■ Задания
(1) В каком журнале, согласно отрывку о поездке Белого на Кавказ, были опубликованы его путевые впечатления?
(2) Обновите фрагмент отрывка о поездке Белого на Кавказ от слов «Фокусируя взгляд на» до слов «образов, предопределенных культурой.», поставив «камере» вместо «фотоаппарате».
(3) Продолжите отрывок о кавказских впечатлениях Белого после его последнего предложения.

#### Отрывок для чтения

Фокусируя взгляд на конкретной перспективе, предполагающей конкретный пункт наблюдения и наблюдателя и включающей, наряду с визуализацией, ритм, Белый получил возможность превращать внутреннее (индивидуальное, к которому относится и культурное предвосхищение) и внешнее, данный объект (Кавказ во время переворота) в нечто третье — в символ (образ-смысл).
В связи с путешествием на Кавказ Белый говорит о «кодаке», фотоаппарате, который он всегда возил с собой и который позволял ему фиксировать мгновения движений, поз, мимики[398]. Аппарат служил ему в качестве специального механизма памяти, позволявшего воспринимать города и ландшафты как образ. Вместе с тем Белый сознавал, что образы создаются не глазом, а мозгом, причем внутренние образы возникают посредством напластования внешних впечатлений и образов, предопределенных культурой.
Настало время задаться вопросом, каким образом могут быть «увидены» в тексте две данные несовместимые реальности в экзотическом мире Кавказа, чужое и новое: социалистическая стройка.
III. «Ветер с Кавказа»
В первом тексте — впечатлениях от путешествия, совершенного автором с апреля по июль 1927 года, — доминирует частная перспектива. Эта поездка — его первая встреча с Кавказом. Записанные в дневник первые впечатления сначала явно не предназначались для публикации, последовавшей через год в журнале «Красная новь». Окончательная подготовка текста осуществлялась с января по март 1928 года. Свой путевой отчет Белый начинает с предисловия, призванного определить его культурно-политическую позицию.
Он подчеркивает приватный характер путешествия и так обосновывает «личный стиль» и случайный выбор впечатлений:
…мои «Кавказские впечатления» не претендуют на многое; они появились как оформление личной, дневниковой записи для себя и нескольких друзей…[399]
Наряду с личной мотивацией, которая прежде всего призвана завуалировать импрессионистический стиль, автор придает предисловию и культурно-педагогическую направленность, с помощью которой он до некоторой степени снова входит в известную со времен Пролеткульта роль преподавателя искусств. Сразу после написания текст был издан в качестве путеводителя, так как следовал всем традиционным и новым маршрутам, рекомендованным для советских путеводителей по Кавказу, и был обращен к тому массовому читателю или путешественнику, который собирается в путь, чтобы познать свою новую родину, находящуюся в состоянии революционного переворота. Грузия и Армения были присоединены к Советскому Союзу в 1922 году, до этого они вместе с Азербайджаном образовывали Закавказскую республику. В определенном смысле речь идет о втором покорении Кавказа, которое, согласно советской риторике, было лишь добровольным объединением равноправных государств.

########
#### Изучаемые записи

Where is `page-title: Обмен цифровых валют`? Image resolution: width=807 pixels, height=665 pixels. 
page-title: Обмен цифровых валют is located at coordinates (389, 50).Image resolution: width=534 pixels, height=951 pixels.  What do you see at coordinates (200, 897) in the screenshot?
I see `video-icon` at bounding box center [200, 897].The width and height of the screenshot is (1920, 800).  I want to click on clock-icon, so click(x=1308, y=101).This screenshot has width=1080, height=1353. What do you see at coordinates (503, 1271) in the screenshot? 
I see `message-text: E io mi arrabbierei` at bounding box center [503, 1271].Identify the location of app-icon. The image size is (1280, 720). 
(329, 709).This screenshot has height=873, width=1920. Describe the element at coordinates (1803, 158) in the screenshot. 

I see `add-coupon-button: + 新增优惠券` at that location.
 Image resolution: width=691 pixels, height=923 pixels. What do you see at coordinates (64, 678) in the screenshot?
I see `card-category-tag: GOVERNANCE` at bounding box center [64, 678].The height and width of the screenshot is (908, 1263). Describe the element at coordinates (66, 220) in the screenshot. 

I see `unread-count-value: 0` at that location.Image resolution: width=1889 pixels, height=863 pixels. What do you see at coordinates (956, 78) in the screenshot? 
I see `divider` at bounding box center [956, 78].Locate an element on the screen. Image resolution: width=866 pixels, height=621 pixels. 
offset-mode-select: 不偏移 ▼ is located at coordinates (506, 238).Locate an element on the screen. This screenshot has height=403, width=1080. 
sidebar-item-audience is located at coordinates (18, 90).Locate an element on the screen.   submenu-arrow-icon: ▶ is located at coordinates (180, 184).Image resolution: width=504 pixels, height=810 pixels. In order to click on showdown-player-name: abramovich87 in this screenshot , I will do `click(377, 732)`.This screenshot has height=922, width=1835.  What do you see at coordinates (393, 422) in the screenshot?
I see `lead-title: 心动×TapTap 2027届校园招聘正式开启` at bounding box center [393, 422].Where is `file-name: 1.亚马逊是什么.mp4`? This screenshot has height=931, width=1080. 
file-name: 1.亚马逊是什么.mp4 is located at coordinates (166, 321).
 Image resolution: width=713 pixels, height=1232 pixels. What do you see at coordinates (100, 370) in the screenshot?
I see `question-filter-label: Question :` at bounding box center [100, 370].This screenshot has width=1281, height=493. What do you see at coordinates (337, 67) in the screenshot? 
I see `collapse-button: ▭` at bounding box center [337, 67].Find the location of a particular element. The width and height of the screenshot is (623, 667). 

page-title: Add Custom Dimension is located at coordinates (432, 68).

########

■ Ответы к заданиям
(1) В журнале «Красная новь».

(2)
Фокусируя взгляд на конкретной перспективе, предполагающей конкретный пункт наблюдения и наблюдателя и включающей, наряду с визуализацией, ритм, Белый получил возможность превращать внутреннее (индивидуальное, к которому относится и культурное предвосхищение) и внешнее, данный объект (Кавказ во время переворота) в нечто третье — в символ (образ-смысл).
В связи с путешествием на Кавказ Белый говорит о «кодаке», камере, который он всегда возил с собой и который позволял ему фиксировать мгновения движений, поз, мимики[398]. Аппарат служил ему в качестве специального механизма памяти, позволявшего воспринимать города и ландшафты как образ. Вместе с тем Белый сознавал, что образы создаются не глазом, а мозгом, причем внутренние образы возникают посредством напластования внешних впечатлений и образов, предопределенных культурой.

(3)
Однако в первую очередь путеводитель должен был дать не фактологические и практические, но не менее важные эстетические наставления, призванные обострить восприятие ожидавшего путешественника чужого мира, его природы и культуры. Чтобы увидеть красоту, нужен «культурный фокус», необразованные люди ее не видят, потому что красота принадлежит к сфере культуры, а не повседневности. Природа как часть повседневной жизни «не созерцаема», нужно приблизиться к красоте, сама по себе она не придет к нам. Для этого необходимо обучение глаза посредством искусства. По словам Белого, он сам многое воспринял в природе только через призму увиденного прежде в музеях[400]. Автор признается, что поехал в Италию и Сицилию, вдохновленный итальянским путешествием Гете; из этого можно заключить, что он сходным образом оценивает свою роль в современном открытии Кавказа. При этом он не считает себя первопроходцем — до него на Кавказе бывали Пушкин, Лермонтов, Врубель — скорее проводником, посредником. В одном из публичных выступлений в Тифлисе на тему «Читатель — писатель» Белый излагает свои взгляды на роль писателя в новом обществе и особенно подчеркивает творческое общение между писателем и читателем. Он явно старается говорить на новом советском языке, когда утверждает: «Писатель — это высококвалифицированный спец […] подлинный писатель — организатор тока высокого напряжения творческой совместной работы, вызывающей к умению обращаться с током»[401].
Тем самым он подспудно выступает против предъявленного РАППом требования всеобщей понятности литературы и потворства вкусам народных масс, за воспитание «читательского авангарда».
Однако, несмотря на некоторый педагогический уклон, «Ветер с Кавказа»— все что угодно, но не путеводитель для образованных туристов. И хотя путешествие изображается как частная поездка («Я путешествую инкогнито как Борис Бугаев»), автор очень быстро входит в роль Андрея Белого — не только из-за докладов, которые его просят читать в Тифлисе, но и вследствие встреч с художниками, людьми театра, занимающими в его тексте большое место. Кармен Сиппль верно заметила, что его исходная точка и пространство дискурса является его культурой, самозаверением и самоутверждением. Грузия видится не столько как чужое, сколько как расширенное свое. Это имеет и биографическое основание: его отец Николай Бугаев родился на Кавказе в Душети под Тифлисом. В одном из ранних травелогов «Путевые заметки» Белый сообщает, что после смерти отца часто видел повторяющийся сон, связанный с его происхождением. Поэтому путешествие по Кавказу он ощущает как «трансплантацию памяти в сон»[402].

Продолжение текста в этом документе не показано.